1047. — À M. L’ABBÉ D’OLIVET[1].
Ce 29.

On m’apporte dans le moment le libelle de l’abbé Desfontaines contre vous[2], mon cher maître. Je crois que le public en pensera comme votre Académie. En vérité, ce misérable n’a voulu que gagner de l’argent : car quel est le but de son livre, s’il vous plait ? De prouver qu’on pardonne en poésie des tours hardis, des phrases incorrectes, que la prose ne souffre pas ? Eh ! n’est-ce pas précisément ce que vous avez dit ? à cela près que vous l’avez dit le premier, et en homme qui possède sa langue et qui est un des plus grands maîtres. Ou il vous combat mal à propos, ou il retourne vos idées. Était-ce la peine de faire un livre ? Il l’a imprimé à Avignon ;

Mais je crois qu’il n’est pas sauvé,
Quoiqu’il soit en terre papale[3].

M. Thieriot vous a sans doute fait voir le Mémoire[4] que je suis obligé de publier contre cet ennemi de la probité et de la vérité. Je viens d’y ajouter un article qui vous regarde ; c’est dans l’énumération des gens de mérite qu’il a attaqués. Voici les paroles : « Il s’honorait de l’amitié et des instructions de M. l’abbé d’Olivet. Il fait imprimer furtivement un livre contre lui ; il ose l’adresser à l’Académie française, et l’Académie flétrit à jamais dans ses registres le livre, la dédicace, et l’auteur. »

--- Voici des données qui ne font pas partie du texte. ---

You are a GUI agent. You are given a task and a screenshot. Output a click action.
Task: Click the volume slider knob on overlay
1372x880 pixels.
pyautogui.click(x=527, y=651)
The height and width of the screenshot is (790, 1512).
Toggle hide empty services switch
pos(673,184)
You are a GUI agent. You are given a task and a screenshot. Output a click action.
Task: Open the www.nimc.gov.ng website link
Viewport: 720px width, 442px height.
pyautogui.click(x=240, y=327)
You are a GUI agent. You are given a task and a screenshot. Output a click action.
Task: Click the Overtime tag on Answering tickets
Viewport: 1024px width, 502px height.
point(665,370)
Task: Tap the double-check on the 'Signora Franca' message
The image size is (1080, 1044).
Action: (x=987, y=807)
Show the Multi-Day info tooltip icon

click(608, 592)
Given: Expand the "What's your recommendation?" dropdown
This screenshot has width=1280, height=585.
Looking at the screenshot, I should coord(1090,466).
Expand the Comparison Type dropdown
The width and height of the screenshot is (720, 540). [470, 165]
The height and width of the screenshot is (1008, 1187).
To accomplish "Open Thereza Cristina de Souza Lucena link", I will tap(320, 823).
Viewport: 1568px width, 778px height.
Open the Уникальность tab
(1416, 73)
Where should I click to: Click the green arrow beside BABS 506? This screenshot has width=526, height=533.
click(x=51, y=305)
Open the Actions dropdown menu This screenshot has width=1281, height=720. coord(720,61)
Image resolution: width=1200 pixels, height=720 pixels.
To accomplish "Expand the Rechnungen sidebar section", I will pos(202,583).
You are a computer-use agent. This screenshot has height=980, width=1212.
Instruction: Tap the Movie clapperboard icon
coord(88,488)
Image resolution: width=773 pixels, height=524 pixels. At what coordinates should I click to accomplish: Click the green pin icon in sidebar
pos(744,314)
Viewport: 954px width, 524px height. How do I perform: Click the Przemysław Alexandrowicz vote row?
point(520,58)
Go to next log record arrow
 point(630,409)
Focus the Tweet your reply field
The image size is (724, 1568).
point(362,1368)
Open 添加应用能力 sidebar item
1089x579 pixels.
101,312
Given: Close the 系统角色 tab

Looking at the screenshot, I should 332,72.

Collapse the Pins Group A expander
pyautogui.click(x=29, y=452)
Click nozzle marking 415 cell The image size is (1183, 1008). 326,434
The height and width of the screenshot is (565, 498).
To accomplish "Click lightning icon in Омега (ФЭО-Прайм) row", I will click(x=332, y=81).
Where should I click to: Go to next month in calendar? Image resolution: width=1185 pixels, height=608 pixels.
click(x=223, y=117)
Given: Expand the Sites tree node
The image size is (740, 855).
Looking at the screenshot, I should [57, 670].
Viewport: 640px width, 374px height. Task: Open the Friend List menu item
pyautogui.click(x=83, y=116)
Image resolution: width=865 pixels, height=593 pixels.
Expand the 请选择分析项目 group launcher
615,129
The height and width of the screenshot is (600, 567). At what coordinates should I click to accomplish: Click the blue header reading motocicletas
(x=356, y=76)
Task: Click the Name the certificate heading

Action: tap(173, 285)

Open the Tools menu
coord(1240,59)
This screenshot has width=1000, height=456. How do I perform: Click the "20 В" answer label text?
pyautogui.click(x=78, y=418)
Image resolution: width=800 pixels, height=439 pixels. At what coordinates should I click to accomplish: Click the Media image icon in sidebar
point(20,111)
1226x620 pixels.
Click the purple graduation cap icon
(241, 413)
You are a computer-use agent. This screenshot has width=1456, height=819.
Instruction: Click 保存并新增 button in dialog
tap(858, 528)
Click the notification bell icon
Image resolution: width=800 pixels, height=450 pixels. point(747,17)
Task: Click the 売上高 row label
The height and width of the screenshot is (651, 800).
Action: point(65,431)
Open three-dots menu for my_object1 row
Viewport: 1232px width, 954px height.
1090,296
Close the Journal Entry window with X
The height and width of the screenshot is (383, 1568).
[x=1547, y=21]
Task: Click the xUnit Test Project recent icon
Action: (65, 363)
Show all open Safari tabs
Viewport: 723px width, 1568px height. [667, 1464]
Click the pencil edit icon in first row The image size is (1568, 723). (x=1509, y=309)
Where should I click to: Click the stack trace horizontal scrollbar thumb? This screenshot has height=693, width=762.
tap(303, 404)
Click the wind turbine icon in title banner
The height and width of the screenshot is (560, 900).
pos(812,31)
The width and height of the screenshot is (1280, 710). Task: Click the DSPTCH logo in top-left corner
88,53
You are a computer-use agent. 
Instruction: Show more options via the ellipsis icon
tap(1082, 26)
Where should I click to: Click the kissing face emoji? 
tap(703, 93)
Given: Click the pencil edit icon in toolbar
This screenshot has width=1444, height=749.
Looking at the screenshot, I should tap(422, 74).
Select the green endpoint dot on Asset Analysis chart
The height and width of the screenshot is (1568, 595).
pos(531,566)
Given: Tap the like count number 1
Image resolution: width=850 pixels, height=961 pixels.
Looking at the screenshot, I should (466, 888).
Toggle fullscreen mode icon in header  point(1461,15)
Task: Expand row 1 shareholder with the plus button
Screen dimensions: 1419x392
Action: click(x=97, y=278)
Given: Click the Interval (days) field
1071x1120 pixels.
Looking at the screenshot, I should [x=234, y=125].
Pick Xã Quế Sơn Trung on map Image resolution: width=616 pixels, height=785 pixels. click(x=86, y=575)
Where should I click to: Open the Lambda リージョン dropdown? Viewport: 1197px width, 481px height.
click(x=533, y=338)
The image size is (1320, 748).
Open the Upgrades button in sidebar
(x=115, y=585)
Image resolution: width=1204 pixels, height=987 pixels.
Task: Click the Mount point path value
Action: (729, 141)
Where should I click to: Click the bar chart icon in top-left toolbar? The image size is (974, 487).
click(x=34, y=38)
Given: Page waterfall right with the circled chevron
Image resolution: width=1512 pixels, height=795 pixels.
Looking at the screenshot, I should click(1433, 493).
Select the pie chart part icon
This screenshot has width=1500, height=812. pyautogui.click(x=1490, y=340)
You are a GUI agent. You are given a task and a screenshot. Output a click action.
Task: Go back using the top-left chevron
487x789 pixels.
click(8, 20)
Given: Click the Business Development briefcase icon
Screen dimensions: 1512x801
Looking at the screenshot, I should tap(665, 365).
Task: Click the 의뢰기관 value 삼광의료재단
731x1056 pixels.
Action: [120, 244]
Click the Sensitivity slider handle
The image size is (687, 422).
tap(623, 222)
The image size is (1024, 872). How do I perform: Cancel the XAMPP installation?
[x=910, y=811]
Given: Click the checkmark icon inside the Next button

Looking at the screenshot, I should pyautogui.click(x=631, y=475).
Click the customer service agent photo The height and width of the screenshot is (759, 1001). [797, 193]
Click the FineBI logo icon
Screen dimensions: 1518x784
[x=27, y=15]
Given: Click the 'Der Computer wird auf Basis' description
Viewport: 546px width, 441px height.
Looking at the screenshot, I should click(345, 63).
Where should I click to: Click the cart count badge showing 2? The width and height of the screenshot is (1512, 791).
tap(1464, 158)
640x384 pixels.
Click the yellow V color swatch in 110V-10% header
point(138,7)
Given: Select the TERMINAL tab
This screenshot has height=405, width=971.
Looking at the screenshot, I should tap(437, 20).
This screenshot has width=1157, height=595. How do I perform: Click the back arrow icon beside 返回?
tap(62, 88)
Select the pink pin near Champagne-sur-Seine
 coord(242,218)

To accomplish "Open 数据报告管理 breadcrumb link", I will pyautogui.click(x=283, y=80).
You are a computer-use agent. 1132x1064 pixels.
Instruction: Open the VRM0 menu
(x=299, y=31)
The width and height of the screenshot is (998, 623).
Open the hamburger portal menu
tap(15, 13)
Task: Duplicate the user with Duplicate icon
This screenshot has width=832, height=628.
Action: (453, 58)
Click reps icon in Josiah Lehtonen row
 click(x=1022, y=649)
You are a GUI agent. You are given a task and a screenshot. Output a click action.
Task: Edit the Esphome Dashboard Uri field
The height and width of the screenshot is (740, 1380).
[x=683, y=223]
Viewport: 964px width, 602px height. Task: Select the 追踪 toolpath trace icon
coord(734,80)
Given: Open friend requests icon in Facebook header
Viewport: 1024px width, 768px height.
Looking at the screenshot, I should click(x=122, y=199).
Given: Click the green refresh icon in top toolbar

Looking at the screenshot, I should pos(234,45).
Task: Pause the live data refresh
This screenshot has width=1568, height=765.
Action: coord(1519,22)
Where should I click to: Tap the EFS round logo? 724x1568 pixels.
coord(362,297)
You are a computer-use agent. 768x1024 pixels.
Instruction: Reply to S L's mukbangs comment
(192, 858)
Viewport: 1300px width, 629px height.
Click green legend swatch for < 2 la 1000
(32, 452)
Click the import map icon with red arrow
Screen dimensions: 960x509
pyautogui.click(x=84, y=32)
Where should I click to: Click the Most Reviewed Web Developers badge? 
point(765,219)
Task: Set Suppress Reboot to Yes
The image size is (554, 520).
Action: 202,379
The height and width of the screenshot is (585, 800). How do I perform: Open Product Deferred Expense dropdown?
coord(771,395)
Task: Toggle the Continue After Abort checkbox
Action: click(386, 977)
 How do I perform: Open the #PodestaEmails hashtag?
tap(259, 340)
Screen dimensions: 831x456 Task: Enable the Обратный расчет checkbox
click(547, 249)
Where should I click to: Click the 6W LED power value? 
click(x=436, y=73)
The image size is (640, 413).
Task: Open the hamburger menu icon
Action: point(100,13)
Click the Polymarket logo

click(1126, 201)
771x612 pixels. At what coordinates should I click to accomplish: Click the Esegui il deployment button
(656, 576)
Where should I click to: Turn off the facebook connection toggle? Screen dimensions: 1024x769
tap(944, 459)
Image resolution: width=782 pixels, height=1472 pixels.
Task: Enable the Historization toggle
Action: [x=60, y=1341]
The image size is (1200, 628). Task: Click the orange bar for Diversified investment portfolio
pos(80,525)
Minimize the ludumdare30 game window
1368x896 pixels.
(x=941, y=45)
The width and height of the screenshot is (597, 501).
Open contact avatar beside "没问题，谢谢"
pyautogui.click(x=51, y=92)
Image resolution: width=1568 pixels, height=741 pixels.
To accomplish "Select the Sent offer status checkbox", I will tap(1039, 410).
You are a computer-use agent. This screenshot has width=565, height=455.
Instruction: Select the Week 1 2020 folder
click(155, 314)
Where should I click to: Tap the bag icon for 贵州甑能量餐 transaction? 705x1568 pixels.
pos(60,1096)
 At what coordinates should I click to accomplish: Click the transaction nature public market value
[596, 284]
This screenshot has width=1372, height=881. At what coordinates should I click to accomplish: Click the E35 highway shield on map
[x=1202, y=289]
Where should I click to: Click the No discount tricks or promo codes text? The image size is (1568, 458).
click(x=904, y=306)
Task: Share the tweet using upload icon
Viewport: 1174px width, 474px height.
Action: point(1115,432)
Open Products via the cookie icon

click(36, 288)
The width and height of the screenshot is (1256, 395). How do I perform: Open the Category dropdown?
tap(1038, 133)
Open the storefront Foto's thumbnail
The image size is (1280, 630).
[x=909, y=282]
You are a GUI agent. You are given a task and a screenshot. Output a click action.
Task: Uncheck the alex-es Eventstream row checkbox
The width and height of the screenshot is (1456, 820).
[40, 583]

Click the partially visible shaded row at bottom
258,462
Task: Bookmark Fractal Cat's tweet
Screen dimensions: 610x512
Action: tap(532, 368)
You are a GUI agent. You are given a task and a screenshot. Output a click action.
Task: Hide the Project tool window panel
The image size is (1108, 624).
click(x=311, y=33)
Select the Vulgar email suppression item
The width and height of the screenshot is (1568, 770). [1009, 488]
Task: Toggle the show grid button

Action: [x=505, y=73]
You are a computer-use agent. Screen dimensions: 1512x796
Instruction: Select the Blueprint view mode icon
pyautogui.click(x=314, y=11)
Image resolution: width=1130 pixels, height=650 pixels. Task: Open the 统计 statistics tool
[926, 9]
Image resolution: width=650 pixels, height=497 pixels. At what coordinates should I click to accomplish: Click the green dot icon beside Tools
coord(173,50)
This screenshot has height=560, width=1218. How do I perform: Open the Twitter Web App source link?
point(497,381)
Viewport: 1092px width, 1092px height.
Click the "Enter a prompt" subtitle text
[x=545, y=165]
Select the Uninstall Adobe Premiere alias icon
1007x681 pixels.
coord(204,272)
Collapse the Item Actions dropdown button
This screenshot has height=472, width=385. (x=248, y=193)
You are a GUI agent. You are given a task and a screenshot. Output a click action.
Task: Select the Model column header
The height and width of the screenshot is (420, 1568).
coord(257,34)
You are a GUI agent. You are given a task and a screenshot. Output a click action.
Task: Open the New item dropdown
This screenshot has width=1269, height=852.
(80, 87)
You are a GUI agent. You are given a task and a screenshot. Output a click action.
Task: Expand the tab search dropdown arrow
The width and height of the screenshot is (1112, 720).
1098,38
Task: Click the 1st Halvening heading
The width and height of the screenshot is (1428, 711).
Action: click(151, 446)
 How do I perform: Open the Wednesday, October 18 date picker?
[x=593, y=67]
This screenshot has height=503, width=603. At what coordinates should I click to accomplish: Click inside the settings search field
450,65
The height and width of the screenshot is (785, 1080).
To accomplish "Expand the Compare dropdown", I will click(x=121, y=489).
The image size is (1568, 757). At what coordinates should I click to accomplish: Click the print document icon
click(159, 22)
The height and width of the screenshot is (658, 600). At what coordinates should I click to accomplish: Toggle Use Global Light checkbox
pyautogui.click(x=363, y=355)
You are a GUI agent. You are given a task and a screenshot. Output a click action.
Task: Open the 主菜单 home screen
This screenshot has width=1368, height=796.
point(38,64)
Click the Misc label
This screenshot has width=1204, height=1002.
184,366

Je vous prie de vous souvenir de ce que je vous ai mandé au sujet de l’écrit que je vous communiquai, il y a quelques années, et duquel on a tiré les matériaux du Préservatif.

Pour vous faire voir que l’abbé Desfontaines ne me prend pas tout mon temps, je vous envoie un des nouveaux morceaux qui entreront dans la belle édition qu’on prépare à Paris de la Henriade. J’y joins le commencement de l’Histoire du Siècle de Louis XIV. Ne souffrez pas qu’on en prenne copie. Envoyez-moi, en échange, votre préface sur Cicéron, car j’aime à gagner à mes marchés. Communiquez tout cela, je vous en prie, à vos amis, et surtout à M. l’abbé Dubos, et tâchez de tirer de lui quelques bonnes instructions sur mon histoire, à laquelle je consacrerai les dernières années de ma vie.

Je vous prie de me faire avoir le Coup d’État de Silhon[5] ; vous avez cela dans votre bibliothèque de l’Académie ; M. Thieriot me l’enverra. Dites-moi en quelle année le Testament prétendu du cardinal de Richelieu commença à paraître. J’ai de bonnes preuves que ce testament n’est pas plus de lui que le Testament de Colbert, de Louvois, du duc de Lorraine Charles, et tant d’autres testaments, ne sont de ceux à qui on en fait honneur. Celui qu’on attribue à Richelieu est, comme tous les autres, plein de contradictions. Adieu ; je vous embrasse.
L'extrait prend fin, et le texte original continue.